How to complete this task –
Find the line containing "The image size is (343, 261)." in the records below. Copy exactly that line and each one after it, ending at the line containing "Click the Select", and nothing more.

Stored items
==========
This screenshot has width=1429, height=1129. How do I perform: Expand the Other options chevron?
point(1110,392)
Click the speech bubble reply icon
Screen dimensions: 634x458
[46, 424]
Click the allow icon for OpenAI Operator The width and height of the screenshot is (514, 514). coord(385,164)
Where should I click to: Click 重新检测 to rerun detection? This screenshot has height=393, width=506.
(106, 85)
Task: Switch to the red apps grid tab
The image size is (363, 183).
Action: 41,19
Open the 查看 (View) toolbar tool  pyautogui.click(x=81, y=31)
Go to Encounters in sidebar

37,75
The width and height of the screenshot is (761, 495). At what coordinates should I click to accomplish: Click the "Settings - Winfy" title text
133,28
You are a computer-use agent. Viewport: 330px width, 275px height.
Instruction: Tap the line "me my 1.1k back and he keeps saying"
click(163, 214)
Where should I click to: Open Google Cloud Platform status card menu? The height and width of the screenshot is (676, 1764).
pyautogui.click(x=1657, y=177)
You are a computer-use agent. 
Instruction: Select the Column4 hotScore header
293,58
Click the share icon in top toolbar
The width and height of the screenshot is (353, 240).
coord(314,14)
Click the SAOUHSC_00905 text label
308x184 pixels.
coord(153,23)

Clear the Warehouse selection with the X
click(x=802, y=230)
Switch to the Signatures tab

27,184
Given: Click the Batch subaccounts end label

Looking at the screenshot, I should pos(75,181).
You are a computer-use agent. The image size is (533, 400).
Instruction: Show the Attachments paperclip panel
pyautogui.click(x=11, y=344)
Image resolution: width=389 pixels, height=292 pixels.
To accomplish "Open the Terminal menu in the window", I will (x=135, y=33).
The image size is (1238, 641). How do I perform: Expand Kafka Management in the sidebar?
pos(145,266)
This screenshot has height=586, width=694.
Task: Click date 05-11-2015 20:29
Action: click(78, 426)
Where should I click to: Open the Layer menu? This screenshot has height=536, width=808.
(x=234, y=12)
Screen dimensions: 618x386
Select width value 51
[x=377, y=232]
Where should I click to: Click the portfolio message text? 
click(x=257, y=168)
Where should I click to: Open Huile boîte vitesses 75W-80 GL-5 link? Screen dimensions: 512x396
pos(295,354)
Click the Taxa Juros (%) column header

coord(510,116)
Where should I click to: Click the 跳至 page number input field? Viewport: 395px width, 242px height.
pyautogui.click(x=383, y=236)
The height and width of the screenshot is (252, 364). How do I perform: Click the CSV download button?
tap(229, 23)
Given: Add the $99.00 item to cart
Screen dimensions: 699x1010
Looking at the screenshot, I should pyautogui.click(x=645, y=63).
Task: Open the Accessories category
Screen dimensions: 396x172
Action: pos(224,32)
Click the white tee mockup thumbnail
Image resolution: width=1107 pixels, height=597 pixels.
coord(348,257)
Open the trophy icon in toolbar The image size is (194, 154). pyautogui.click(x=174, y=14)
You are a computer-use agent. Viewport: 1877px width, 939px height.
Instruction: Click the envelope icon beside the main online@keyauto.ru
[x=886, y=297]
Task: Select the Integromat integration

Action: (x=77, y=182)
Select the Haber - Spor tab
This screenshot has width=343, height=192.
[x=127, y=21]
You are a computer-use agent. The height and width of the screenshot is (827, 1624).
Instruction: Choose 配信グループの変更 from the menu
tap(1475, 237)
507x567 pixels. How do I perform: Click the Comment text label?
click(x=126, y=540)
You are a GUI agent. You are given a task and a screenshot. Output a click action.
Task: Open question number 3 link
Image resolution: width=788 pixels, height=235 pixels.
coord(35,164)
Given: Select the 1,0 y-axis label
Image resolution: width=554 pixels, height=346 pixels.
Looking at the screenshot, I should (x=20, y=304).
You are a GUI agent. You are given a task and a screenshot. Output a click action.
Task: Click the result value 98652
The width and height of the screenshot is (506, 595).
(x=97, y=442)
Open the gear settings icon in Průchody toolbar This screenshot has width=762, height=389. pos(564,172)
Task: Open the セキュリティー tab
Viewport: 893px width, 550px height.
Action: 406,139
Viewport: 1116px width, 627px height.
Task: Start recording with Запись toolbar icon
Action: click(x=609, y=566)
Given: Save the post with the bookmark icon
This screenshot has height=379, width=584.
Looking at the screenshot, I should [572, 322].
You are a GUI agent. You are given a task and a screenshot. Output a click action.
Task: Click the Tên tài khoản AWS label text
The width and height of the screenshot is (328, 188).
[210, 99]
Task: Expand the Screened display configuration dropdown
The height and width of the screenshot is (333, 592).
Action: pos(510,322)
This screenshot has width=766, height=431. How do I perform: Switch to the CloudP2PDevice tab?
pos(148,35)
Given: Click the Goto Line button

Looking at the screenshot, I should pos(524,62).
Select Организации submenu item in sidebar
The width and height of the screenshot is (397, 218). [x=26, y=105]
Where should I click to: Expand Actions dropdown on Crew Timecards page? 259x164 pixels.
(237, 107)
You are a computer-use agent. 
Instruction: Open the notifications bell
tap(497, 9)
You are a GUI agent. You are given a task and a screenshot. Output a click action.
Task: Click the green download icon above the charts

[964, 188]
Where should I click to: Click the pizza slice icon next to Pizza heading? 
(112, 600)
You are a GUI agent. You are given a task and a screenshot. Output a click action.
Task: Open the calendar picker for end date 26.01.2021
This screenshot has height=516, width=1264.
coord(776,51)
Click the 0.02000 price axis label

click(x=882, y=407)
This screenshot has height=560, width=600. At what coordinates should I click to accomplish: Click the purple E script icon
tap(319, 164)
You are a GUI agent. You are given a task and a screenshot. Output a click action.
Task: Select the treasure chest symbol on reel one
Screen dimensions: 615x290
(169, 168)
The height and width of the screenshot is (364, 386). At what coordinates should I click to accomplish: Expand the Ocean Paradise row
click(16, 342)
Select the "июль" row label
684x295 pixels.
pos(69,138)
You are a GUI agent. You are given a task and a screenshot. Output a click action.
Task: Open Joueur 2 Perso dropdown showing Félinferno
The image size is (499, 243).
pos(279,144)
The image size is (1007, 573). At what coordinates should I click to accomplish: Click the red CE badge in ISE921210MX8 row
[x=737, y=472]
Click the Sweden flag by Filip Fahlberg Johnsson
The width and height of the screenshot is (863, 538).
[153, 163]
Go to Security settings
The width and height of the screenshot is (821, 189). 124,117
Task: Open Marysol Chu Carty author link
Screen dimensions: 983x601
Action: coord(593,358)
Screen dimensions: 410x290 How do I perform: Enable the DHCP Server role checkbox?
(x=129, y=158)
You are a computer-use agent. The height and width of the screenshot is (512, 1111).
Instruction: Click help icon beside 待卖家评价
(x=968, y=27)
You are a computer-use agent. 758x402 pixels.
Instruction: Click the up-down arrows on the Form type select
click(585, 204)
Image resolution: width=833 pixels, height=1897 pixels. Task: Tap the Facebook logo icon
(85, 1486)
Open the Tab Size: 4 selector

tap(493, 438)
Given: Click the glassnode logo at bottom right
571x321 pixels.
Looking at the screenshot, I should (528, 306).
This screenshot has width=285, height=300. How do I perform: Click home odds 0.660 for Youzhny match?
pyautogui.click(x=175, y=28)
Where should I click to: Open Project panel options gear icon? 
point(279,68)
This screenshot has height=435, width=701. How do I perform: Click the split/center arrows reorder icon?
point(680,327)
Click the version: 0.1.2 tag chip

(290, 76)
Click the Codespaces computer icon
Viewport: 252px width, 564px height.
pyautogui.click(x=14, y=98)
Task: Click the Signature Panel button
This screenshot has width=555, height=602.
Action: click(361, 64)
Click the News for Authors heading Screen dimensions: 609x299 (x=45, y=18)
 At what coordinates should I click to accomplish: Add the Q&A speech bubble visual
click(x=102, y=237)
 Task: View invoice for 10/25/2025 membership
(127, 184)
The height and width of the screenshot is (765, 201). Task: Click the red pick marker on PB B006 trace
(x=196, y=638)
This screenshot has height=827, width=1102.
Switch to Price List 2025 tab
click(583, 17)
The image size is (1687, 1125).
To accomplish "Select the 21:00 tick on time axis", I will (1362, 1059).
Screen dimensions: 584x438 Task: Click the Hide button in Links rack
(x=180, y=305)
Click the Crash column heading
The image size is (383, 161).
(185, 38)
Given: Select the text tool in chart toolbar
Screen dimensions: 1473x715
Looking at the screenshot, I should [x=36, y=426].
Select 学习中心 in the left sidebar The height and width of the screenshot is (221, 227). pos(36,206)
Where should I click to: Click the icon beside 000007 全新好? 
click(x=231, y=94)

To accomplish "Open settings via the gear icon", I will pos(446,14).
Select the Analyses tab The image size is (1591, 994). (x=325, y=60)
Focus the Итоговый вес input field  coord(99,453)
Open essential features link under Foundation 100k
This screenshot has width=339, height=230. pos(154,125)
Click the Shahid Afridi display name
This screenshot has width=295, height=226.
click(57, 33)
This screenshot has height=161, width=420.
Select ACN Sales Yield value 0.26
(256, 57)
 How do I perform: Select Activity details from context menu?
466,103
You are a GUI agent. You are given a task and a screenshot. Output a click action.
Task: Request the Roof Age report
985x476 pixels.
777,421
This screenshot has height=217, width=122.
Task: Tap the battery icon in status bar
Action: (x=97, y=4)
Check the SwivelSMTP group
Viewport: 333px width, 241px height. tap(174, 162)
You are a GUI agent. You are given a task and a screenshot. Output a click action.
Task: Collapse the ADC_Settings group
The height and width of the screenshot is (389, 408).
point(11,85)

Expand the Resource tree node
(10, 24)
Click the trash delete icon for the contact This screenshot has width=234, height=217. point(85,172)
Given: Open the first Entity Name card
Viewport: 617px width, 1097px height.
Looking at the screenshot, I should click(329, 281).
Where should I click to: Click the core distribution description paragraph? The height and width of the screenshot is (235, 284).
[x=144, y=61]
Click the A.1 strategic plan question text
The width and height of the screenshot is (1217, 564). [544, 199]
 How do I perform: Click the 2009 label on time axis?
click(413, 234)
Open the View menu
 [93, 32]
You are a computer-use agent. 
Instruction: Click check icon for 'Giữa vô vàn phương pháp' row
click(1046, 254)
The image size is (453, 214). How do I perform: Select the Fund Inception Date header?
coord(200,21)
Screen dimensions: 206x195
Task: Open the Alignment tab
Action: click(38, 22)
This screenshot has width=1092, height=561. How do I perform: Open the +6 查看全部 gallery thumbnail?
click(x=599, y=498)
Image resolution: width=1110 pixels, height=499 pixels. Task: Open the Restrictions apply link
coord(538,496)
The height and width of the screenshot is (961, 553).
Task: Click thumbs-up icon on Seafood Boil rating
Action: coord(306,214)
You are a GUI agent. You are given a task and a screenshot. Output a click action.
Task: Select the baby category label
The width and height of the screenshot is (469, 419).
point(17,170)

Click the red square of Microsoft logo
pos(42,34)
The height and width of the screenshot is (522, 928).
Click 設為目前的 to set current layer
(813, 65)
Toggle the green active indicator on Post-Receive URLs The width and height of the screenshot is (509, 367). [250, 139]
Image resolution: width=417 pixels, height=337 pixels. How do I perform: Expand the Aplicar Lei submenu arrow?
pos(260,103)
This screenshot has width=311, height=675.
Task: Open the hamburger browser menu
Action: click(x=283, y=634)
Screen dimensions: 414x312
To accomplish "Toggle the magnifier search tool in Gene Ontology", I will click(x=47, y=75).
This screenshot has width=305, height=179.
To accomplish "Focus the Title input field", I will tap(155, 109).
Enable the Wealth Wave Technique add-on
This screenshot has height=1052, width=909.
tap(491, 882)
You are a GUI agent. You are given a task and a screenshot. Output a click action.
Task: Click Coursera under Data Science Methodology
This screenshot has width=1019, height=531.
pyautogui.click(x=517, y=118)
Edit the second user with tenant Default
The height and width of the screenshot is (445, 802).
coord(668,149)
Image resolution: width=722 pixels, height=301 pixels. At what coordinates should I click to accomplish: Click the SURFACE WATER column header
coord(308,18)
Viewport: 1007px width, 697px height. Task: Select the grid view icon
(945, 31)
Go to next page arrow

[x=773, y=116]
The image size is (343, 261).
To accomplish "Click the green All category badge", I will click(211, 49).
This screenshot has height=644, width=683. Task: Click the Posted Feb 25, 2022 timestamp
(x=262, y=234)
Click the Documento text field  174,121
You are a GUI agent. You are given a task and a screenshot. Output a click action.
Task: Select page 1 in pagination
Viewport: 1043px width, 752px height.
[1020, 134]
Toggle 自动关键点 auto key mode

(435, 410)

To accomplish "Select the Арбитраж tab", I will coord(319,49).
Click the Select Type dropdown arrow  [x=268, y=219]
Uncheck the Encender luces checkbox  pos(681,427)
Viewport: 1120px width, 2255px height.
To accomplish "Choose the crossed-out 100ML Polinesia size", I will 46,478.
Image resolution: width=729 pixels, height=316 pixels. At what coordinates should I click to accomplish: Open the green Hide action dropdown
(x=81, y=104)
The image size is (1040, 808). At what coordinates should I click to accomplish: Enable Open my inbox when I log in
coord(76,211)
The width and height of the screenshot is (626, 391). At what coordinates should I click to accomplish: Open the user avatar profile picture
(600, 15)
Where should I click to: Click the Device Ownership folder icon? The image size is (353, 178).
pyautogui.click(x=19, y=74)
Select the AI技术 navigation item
==========
Task result –
The image size is (343, 261).
To accomplish "Click the green All category badge", I will click(211, 49).
This screenshot has height=644, width=683. Task: Click the Posted Feb 25, 2022 timestamp
(x=262, y=234)
Click the Documento text field  174,121
You are a GUI agent. You are given a task and a screenshot. Output a click action.
Task: Select page 1 in pagination
Viewport: 1043px width, 752px height.
[1020, 134]
Toggle 自动关键点 auto key mode

(435, 410)

To accomplish "Select the Арбитраж tab", I will coord(319,49).
Click the Select Type dropdown arrow  [x=268, y=219]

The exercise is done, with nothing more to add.